Directive:
Reproduce every one of the items below word for word, line by line.

[Start of Provided records]

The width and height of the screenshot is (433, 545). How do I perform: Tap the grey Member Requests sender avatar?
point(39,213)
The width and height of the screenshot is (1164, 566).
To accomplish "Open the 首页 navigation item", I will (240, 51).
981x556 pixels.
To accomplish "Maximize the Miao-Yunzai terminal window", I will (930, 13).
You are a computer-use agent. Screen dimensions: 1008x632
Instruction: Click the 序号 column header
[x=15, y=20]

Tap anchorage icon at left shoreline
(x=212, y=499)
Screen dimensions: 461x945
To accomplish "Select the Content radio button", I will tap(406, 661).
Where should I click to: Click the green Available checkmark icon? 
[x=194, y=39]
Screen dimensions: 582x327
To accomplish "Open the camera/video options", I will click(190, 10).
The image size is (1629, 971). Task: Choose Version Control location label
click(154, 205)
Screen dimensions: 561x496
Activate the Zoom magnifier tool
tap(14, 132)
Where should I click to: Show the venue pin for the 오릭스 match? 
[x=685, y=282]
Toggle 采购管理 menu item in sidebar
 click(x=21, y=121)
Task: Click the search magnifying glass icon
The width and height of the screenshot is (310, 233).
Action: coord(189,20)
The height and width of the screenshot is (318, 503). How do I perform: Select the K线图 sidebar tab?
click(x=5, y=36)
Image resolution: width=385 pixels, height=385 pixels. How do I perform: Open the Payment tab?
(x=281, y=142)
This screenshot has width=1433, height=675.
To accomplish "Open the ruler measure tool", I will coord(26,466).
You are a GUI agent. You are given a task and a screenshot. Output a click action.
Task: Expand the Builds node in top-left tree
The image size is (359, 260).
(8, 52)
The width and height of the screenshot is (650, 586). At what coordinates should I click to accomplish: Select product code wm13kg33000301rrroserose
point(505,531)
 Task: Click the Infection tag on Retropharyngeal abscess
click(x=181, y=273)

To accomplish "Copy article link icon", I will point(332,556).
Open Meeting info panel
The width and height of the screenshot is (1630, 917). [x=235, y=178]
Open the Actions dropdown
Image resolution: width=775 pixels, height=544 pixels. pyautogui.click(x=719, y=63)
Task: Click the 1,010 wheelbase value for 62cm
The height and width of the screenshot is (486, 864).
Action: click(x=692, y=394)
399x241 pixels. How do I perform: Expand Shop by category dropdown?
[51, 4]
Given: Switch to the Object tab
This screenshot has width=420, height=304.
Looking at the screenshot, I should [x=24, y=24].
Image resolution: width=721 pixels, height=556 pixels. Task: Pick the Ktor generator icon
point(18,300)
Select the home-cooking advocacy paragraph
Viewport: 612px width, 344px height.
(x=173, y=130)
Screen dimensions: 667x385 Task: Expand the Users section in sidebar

[End of Provided records]

The result:
The width and height of the screenshot is (433, 545). How do I perform: Tap the grey Member Requests sender avatar?
point(39,213)
The width and height of the screenshot is (1164, 566).
To accomplish "Open the 首页 navigation item", I will (240, 51).
981x556 pixels.
To accomplish "Maximize the Miao-Yunzai terminal window", I will (930, 13).
You are a computer-use agent. Screen dimensions: 1008x632
Instruction: Click the 序号 column header
[x=15, y=20]

Tap anchorage icon at left shoreline
(x=212, y=499)
Screen dimensions: 461x945
To accomplish "Select the Content radio button", I will tap(406, 661).
Where should I click to: Click the green Available checkmark icon? 
[x=194, y=39]
Screen dimensions: 582x327
To accomplish "Open the camera/video options", I will click(190, 10).
The image size is (1629, 971). Task: Choose Version Control location label
click(154, 205)
Screen dimensions: 561x496
Activate the Zoom magnifier tool
tap(14, 132)
Where should I click to: Show the venue pin for the 오릭스 match? 
[x=685, y=282]
Toggle 采购管理 menu item in sidebar
 click(x=21, y=121)
Task: Click the search magnifying glass icon
The width and height of the screenshot is (310, 233).
Action: coord(189,20)
The height and width of the screenshot is (318, 503). How do I perform: Select the K线图 sidebar tab?
click(x=5, y=36)
Image resolution: width=385 pixels, height=385 pixels. How do I perform: Open the Payment tab?
(x=281, y=142)
This screenshot has width=1433, height=675.
To accomplish "Open the ruler measure tool", I will coord(26,466).
You are a GUI agent. You are given a task and a screenshot. Output a click action.
Task: Expand the Builds node in top-left tree
The image size is (359, 260).
(8, 52)
The width and height of the screenshot is (650, 586). At what coordinates should I click to accomplish: Select product code wm13kg33000301rrroserose
point(505,531)
 Task: Click the Infection tag on Retropharyngeal abscess
click(x=181, y=273)

To accomplish "Copy article link icon", I will point(332,556).
Open Meeting info panel
The width and height of the screenshot is (1630, 917). [x=235, y=178]
Open the Actions dropdown
Image resolution: width=775 pixels, height=544 pixels. pyautogui.click(x=719, y=63)
Task: Click the 1,010 wheelbase value for 62cm
The height and width of the screenshot is (486, 864).
Action: click(x=692, y=394)
399x241 pixels. How do I perform: Expand Shop by category dropdown?
[51, 4]
Given: Switch to the Object tab
This screenshot has width=420, height=304.
Looking at the screenshot, I should [x=24, y=24].
Image resolution: width=721 pixels, height=556 pixels. Task: Pick the Ktor generator icon
point(18,300)
Select the home-cooking advocacy paragraph
Viewport: 612px width, 344px height.
(x=173, y=130)
Screen dimensions: 667x385 Task: Expand the Users section in sidebar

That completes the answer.